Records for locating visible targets
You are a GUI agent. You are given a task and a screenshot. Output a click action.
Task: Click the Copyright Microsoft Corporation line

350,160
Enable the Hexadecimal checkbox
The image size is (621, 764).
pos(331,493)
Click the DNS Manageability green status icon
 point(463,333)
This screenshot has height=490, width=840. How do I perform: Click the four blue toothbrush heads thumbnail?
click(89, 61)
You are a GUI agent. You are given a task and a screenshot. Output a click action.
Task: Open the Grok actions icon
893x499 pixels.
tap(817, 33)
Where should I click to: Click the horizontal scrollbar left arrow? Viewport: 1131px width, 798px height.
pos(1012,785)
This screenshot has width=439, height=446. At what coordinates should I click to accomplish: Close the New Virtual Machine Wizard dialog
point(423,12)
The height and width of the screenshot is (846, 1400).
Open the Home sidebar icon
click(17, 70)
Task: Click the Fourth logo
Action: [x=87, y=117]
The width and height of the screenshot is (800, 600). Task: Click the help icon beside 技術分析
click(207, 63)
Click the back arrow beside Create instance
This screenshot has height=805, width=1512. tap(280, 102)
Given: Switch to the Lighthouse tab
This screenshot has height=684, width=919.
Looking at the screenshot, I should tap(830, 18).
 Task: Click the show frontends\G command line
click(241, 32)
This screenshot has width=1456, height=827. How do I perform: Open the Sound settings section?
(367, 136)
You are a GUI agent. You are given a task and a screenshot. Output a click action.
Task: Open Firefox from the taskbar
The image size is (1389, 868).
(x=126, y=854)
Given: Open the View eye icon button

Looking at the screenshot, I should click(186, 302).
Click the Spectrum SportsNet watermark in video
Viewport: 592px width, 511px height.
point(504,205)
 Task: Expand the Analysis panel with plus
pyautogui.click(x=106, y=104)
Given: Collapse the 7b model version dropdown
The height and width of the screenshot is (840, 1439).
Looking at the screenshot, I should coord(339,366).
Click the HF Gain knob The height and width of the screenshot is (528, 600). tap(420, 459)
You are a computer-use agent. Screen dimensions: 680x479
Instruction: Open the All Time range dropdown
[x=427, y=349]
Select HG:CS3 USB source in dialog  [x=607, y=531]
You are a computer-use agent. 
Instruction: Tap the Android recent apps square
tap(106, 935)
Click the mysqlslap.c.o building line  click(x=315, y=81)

### [GOAL]
Format the stretch of records from the line containing "Select HG:CS3 USB" through the end of the records as a two-column CSV with the headers instruction and action. Give one row per instruction with its answer, and put each value in a single quoted field with any line breaks replaced by spaces.

### [EXPECTED ANSWER]
instruction,action
"Select HG:CS3 USB source in dialog","[x=607, y=531]"
"You are a computer-use agent. Instruction: Tap the Android recent apps square","tap(106, 935)"
"Click the mysqlslap.c.o building line","click(x=315, y=81)"